Milan Lešnjak

Personal information
- Date of birth: 9 September 1975 (age 50)
- Place of birth: Belgrade, SFR Yugoslavia
- Height: 1.85 m (6 ft 1 in)
- Position: Defender

Youth career
- Red Star Belgrade

Senior career*
- Years: Team / Apps / (Gls)
- 1993–1994: Red Star Belgrade / 5 / (0)
- 1994–1998: Obilić / 89 / (3)
- 1998–2002: Club Brugge / 59 / (2)
- 2003–2005: Saturn Ramenskoye / 27 / (0)
- Total:  / 180 / (5)

International career
- 1996–1997: FR Yugoslavia U21 / 7 / (0)

Managerial career
- 2012–2013: Serbia U17
- 2013: Napredak Kruševac
- 2014: Sinđelić Beograd
- 2016: Čukarički
- 2017: Rudar Pljevlja
- 2017–2018: Red Star Belgrade (U19)
- 2019–2020: Serbia U19
- 2022: Čukarički
- 2022: Čukarički (assistant)
- 2023: Čukarički
- 2025–2026: Čukarički

= Milan Lešnjak =

Serbian footballer and manager

Milan Lešnjak (Милан Лешњак; born 9 September 1975) is a Serbian football manager and former player. He last managed club Čukarički.

==Career==
During his playing career, Lešnjak represented Red Star Belgrade, Obilić, Club Brugge and Saturn Ramenskoye. He was also capped for FR Yugoslavia at under-21 level.

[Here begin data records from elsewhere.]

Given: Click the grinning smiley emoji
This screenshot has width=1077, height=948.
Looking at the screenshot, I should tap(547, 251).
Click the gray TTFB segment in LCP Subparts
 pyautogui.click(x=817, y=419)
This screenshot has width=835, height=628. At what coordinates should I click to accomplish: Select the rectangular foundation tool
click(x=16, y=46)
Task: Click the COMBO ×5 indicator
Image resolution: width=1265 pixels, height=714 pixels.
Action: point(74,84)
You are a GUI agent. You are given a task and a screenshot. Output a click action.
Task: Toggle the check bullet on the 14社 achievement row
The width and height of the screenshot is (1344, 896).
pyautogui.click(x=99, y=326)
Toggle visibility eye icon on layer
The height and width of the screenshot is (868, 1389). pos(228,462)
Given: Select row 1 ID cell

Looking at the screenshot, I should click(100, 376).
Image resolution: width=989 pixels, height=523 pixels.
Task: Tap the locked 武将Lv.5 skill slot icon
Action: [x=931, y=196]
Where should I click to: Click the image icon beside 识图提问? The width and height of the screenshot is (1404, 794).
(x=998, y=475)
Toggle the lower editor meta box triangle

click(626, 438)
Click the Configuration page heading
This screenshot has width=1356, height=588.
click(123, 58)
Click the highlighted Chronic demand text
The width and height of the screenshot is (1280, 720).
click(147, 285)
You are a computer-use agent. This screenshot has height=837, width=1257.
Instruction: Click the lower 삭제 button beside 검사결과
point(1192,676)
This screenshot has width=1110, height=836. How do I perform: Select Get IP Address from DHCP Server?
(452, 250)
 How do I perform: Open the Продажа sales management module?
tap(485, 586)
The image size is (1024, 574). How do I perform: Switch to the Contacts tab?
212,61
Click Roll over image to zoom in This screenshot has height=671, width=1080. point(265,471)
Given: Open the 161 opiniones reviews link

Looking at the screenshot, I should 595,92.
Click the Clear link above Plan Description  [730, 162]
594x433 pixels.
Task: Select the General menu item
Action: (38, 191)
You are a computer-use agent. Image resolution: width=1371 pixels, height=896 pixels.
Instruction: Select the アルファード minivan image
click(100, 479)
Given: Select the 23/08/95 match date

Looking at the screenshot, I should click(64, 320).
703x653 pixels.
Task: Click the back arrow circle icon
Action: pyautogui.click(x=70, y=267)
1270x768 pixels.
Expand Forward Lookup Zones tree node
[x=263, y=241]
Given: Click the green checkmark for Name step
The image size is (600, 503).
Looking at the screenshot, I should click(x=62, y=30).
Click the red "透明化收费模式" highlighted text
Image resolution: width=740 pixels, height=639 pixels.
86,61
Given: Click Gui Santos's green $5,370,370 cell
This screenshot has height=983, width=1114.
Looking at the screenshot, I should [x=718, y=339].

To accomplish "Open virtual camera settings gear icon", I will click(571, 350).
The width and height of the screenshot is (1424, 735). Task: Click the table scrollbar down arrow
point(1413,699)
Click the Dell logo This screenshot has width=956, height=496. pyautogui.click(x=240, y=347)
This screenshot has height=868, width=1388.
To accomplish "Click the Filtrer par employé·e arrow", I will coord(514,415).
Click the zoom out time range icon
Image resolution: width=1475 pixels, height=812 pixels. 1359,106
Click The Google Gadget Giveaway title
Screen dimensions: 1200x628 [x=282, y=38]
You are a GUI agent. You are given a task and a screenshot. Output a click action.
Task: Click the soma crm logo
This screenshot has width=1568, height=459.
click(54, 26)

In 2013, Lešnjak served as manager of Napredak Kruševac. He was appointed manager of Čukarički in March 2016.

==Honours==
- Obilić
- First League of FR Yugoslavia: 1997–98
- Club Brugge
- Belgian Cup: 2001–02
- Belgian Super Cup: 1998

== Political activities ==
In November 2021, Lešnjak was appointed vice president of the Alliance 90/Greens of Serbia political party in charge of sports issues. In August 2023, Lešnjak stated his support for Rade Basta and his European Way Movement.